Problem details ::
Quote exactly the lines running from the line with "Screen dimensions: 581x327" to the end of the entries, including both, and nothing else.

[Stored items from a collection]
───

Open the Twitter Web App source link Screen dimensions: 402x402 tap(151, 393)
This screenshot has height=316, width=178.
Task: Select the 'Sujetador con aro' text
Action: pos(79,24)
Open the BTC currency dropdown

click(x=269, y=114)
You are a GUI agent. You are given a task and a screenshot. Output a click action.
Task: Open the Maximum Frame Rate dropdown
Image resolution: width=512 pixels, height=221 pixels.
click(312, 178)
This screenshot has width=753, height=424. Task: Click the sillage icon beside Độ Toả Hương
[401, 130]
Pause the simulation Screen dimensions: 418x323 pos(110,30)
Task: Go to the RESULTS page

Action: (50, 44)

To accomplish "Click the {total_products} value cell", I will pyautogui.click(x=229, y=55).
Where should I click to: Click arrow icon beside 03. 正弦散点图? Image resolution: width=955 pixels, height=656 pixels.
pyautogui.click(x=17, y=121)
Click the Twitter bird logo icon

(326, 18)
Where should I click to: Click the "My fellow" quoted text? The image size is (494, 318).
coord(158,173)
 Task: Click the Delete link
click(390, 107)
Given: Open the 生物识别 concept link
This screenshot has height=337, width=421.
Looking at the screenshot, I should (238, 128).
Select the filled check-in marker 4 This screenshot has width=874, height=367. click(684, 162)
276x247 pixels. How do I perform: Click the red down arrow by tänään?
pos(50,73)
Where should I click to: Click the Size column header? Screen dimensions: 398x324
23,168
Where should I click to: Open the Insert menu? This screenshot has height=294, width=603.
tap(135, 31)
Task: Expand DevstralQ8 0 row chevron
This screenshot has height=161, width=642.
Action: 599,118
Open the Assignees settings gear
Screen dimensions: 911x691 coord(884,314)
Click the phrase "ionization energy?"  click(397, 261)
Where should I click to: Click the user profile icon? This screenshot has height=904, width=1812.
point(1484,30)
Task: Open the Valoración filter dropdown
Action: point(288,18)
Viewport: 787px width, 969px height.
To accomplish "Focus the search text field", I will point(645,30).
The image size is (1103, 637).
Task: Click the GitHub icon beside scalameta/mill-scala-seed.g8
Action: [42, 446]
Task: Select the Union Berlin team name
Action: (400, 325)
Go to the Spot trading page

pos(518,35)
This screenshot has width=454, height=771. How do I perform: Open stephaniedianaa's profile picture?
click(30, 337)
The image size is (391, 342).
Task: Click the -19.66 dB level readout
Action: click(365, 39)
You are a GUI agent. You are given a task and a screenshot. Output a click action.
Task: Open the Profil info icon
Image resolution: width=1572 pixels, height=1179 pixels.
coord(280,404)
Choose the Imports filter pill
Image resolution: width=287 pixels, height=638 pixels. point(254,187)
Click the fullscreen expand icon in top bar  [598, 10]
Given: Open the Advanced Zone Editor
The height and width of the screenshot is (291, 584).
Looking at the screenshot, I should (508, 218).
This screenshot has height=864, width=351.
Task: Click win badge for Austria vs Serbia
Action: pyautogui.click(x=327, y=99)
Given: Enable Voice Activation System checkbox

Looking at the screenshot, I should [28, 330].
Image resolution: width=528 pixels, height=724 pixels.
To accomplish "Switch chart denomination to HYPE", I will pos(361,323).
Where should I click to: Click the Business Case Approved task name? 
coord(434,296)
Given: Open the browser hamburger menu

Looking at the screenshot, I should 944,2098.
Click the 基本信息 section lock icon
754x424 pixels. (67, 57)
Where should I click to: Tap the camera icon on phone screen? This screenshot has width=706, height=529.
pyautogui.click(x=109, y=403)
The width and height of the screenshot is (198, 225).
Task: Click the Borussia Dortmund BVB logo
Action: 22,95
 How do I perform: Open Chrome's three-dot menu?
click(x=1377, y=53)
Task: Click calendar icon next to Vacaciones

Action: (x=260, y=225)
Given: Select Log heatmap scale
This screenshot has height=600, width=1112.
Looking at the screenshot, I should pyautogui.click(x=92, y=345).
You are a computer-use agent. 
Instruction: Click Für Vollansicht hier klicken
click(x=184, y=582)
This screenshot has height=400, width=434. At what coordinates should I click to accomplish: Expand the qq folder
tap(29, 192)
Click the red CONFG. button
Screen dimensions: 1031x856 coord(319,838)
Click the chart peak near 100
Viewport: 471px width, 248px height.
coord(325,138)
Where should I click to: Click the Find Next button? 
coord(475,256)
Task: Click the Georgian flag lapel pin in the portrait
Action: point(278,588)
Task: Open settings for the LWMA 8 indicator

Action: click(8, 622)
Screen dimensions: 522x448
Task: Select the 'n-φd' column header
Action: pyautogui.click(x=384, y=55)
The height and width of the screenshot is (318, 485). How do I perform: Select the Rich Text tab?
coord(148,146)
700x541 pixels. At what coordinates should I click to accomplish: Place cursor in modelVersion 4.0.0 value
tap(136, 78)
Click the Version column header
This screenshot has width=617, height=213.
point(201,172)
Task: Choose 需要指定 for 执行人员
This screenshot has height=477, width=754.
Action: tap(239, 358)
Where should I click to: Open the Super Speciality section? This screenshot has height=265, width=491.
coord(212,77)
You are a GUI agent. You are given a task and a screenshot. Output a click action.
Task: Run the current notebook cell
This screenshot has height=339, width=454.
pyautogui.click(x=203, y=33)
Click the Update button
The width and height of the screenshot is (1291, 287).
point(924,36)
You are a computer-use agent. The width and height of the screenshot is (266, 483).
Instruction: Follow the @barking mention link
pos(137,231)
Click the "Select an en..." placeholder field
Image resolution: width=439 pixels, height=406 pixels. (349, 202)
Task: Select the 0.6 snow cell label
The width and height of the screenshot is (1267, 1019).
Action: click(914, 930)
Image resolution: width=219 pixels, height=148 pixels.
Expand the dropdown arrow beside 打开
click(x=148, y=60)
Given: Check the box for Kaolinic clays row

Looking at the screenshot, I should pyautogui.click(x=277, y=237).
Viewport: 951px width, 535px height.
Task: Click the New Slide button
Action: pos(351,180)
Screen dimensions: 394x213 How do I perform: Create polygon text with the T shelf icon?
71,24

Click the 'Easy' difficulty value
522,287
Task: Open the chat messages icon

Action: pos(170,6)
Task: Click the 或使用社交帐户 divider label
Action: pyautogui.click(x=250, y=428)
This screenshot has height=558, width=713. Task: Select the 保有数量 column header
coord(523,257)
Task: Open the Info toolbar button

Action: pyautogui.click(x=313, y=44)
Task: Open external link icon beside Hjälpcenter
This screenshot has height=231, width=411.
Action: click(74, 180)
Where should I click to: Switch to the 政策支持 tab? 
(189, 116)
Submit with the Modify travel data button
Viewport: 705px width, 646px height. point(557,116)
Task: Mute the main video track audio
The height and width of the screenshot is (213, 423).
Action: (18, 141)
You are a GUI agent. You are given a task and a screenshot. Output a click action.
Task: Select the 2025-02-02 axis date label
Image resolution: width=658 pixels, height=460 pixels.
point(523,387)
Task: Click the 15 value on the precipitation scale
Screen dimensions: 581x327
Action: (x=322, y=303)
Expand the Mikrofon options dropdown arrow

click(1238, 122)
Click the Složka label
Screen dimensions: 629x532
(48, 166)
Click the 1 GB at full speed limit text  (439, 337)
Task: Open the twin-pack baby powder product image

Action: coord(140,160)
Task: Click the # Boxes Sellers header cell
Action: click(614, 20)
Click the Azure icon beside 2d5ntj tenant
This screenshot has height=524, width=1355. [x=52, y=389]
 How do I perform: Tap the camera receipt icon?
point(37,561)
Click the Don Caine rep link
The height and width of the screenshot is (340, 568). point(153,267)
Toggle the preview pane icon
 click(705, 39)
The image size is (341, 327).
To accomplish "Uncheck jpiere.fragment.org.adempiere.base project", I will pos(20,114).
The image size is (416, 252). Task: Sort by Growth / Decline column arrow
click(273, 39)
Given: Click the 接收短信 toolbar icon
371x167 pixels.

───

Result for this task ::
Screen dimensions: 581x327
Action: (x=322, y=303)
Expand the Mikrofon options dropdown arrow

click(1238, 122)
Click the Složka label
Screen dimensions: 629x532
(48, 166)
Click the 1 GB at full speed limit text  (439, 337)
Task: Open the twin-pack baby powder product image

Action: coord(140,160)
Task: Click the # Boxes Sellers header cell
Action: click(614, 20)
Click the Azure icon beside 2d5ntj tenant
This screenshot has height=524, width=1355. [x=52, y=389]
 How do I perform: Tap the camera receipt icon?
point(37,561)
Click the Don Caine rep link
The height and width of the screenshot is (340, 568). point(153,267)
Toggle the preview pane icon
 click(705, 39)
The image size is (341, 327).
To accomplish "Uncheck jpiere.fragment.org.adempiere.base project", I will pos(20,114).
The image size is (416, 252). Task: Sort by Growth / Decline column arrow
click(273, 39)
Given: Click the 接收短信 toolbar icon
371x167 pixels.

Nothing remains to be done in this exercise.